**DATA FOR REVIEW**
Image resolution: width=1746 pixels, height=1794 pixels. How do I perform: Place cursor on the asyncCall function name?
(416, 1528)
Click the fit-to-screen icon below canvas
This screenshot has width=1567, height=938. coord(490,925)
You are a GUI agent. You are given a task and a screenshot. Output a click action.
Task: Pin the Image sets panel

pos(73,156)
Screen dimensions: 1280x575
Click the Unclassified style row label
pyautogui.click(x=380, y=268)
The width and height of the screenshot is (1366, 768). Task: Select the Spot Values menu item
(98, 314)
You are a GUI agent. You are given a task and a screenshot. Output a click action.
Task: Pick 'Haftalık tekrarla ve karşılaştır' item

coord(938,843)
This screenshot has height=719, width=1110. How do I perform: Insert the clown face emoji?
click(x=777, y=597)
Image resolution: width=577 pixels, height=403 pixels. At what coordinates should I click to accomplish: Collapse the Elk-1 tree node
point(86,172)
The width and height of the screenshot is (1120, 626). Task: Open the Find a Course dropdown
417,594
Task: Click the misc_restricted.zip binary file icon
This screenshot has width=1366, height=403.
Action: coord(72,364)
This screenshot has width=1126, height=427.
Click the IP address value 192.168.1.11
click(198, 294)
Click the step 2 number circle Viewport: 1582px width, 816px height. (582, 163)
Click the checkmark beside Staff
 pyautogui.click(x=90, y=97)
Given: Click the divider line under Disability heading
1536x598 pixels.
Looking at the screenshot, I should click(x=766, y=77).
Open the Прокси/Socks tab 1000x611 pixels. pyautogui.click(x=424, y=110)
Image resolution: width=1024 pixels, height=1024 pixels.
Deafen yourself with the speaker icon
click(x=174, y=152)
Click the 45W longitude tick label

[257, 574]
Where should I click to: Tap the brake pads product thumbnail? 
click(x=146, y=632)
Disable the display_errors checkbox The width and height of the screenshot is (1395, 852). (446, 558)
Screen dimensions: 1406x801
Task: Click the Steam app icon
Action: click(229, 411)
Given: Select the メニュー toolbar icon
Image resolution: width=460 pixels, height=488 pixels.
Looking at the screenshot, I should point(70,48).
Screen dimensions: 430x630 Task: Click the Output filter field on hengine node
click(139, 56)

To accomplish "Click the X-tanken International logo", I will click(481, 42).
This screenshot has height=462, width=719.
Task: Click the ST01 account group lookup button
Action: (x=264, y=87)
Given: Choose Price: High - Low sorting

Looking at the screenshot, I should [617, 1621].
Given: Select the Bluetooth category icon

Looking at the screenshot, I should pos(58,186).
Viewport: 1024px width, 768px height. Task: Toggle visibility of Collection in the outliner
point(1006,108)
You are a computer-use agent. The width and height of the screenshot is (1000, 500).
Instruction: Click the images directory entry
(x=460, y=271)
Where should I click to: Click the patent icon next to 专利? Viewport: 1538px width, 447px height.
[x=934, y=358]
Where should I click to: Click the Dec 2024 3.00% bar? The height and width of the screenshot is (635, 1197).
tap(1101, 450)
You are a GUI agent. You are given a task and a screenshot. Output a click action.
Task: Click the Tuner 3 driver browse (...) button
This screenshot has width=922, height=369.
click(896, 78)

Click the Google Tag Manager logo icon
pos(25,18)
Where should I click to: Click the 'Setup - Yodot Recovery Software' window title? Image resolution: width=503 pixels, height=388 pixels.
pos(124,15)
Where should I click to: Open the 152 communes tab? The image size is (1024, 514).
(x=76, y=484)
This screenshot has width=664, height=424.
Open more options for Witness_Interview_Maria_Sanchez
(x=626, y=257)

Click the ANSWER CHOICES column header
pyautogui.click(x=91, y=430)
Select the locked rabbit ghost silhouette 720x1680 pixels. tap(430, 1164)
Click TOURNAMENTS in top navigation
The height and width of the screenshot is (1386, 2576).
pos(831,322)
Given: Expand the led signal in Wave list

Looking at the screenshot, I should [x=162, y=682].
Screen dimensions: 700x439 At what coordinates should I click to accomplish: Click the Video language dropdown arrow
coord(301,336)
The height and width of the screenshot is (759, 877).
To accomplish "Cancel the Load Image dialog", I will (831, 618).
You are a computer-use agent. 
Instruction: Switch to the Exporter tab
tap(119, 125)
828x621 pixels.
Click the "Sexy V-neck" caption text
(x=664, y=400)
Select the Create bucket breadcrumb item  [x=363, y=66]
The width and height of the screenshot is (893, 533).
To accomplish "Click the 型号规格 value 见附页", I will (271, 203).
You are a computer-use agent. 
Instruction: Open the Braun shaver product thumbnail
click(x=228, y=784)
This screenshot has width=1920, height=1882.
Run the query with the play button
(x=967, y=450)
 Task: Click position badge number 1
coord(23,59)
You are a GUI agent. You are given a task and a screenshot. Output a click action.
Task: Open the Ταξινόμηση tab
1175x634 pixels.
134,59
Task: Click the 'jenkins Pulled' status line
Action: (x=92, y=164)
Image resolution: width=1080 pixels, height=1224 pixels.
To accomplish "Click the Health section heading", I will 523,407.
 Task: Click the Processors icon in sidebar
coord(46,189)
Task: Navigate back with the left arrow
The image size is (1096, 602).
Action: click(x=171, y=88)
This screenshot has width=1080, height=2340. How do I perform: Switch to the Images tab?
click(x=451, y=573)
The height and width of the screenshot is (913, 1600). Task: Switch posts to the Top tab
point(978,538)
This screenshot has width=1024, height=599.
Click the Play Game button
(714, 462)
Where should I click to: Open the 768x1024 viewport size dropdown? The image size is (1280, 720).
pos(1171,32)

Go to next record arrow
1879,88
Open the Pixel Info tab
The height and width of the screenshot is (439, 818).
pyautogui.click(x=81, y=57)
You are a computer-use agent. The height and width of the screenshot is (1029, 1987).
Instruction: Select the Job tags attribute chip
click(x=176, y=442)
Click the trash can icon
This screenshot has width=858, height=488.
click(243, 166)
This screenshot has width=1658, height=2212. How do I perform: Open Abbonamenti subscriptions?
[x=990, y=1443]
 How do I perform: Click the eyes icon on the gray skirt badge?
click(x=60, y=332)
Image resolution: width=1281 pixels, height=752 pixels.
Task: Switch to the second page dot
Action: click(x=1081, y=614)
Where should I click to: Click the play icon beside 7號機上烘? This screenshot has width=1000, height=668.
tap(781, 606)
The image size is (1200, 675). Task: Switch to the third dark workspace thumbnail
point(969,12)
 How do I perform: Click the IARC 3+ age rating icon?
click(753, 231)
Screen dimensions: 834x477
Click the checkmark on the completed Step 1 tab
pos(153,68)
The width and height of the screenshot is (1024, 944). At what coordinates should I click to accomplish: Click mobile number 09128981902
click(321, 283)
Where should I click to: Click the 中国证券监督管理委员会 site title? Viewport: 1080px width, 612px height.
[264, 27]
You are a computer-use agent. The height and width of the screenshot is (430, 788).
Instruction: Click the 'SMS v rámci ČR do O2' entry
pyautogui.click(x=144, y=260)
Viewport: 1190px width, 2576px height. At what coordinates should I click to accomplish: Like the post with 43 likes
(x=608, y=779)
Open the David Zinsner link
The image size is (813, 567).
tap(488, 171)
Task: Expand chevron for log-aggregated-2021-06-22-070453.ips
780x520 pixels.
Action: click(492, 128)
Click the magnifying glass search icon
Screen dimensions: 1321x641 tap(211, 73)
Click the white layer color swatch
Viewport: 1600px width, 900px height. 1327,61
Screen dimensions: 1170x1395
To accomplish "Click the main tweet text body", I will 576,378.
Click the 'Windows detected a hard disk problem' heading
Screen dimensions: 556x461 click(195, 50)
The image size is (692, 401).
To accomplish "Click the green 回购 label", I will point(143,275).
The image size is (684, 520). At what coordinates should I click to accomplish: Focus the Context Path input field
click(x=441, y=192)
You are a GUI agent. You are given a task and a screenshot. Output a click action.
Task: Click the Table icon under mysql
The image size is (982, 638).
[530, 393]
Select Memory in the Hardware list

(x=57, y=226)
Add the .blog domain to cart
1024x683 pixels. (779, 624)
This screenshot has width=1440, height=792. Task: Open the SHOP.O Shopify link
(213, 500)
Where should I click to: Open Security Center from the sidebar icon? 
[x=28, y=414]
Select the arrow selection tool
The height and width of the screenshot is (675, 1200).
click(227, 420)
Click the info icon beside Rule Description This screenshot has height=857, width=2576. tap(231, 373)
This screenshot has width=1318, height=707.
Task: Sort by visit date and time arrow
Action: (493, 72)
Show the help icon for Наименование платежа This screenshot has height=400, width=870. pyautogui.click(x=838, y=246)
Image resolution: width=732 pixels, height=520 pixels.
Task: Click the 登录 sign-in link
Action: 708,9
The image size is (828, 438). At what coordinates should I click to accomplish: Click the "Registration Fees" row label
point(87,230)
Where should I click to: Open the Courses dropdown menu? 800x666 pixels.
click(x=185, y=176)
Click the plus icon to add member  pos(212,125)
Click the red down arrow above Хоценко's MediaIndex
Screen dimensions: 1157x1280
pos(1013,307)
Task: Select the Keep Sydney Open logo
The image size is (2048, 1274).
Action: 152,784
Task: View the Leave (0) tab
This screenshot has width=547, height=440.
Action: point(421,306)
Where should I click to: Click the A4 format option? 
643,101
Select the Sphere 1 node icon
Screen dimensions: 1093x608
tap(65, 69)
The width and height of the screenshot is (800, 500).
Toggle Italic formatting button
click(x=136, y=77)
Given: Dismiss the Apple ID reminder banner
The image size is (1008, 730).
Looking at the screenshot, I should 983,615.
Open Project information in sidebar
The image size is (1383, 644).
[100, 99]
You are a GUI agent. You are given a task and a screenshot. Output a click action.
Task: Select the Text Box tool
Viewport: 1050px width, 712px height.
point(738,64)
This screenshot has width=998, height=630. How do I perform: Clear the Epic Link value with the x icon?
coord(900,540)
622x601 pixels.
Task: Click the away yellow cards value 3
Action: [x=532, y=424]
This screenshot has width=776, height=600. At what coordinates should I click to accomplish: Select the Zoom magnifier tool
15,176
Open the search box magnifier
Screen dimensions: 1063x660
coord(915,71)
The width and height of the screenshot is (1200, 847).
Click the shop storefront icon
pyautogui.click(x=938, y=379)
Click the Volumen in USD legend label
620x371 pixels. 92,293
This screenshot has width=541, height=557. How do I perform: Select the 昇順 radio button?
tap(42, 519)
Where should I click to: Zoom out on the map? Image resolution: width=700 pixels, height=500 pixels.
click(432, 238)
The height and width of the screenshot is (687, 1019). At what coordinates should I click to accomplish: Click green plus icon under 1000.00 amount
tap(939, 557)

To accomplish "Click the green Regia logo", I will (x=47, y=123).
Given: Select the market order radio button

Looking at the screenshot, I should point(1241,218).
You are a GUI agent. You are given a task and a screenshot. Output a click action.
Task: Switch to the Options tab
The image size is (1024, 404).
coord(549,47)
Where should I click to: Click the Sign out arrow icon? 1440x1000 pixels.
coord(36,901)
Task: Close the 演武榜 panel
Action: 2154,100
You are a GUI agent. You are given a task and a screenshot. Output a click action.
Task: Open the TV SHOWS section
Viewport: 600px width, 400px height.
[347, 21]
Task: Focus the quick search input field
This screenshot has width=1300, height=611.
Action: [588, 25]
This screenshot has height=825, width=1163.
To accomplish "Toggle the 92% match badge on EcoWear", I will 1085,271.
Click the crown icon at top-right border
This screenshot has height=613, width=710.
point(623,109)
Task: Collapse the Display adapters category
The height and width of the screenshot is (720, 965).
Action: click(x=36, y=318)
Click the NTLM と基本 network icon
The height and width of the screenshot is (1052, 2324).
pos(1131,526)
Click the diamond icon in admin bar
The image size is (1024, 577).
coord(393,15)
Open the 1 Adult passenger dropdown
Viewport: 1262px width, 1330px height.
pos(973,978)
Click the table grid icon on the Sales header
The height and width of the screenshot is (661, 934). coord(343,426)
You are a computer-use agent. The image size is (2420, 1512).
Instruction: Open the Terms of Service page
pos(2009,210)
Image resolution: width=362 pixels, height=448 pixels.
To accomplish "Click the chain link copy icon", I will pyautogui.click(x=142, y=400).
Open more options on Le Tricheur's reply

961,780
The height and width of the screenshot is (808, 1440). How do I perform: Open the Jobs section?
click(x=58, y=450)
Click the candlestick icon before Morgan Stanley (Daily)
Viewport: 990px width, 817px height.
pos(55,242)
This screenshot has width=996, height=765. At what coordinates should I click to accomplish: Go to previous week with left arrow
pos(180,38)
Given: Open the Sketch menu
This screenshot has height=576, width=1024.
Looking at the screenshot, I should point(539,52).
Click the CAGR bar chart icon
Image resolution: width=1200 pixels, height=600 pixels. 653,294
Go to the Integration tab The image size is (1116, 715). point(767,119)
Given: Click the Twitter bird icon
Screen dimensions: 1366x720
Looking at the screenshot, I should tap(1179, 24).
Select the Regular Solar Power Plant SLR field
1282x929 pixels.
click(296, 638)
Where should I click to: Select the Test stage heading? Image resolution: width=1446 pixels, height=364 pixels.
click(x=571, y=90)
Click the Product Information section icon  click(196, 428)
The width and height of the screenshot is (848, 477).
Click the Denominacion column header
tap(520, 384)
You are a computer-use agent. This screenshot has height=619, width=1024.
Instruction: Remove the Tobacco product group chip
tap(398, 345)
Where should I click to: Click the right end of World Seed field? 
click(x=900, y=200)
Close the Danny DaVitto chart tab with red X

**REQUIRED WORK**
Tally the lines of the listing above that include the word "computer". Answer with the number alone.

**TASK RESULT**
7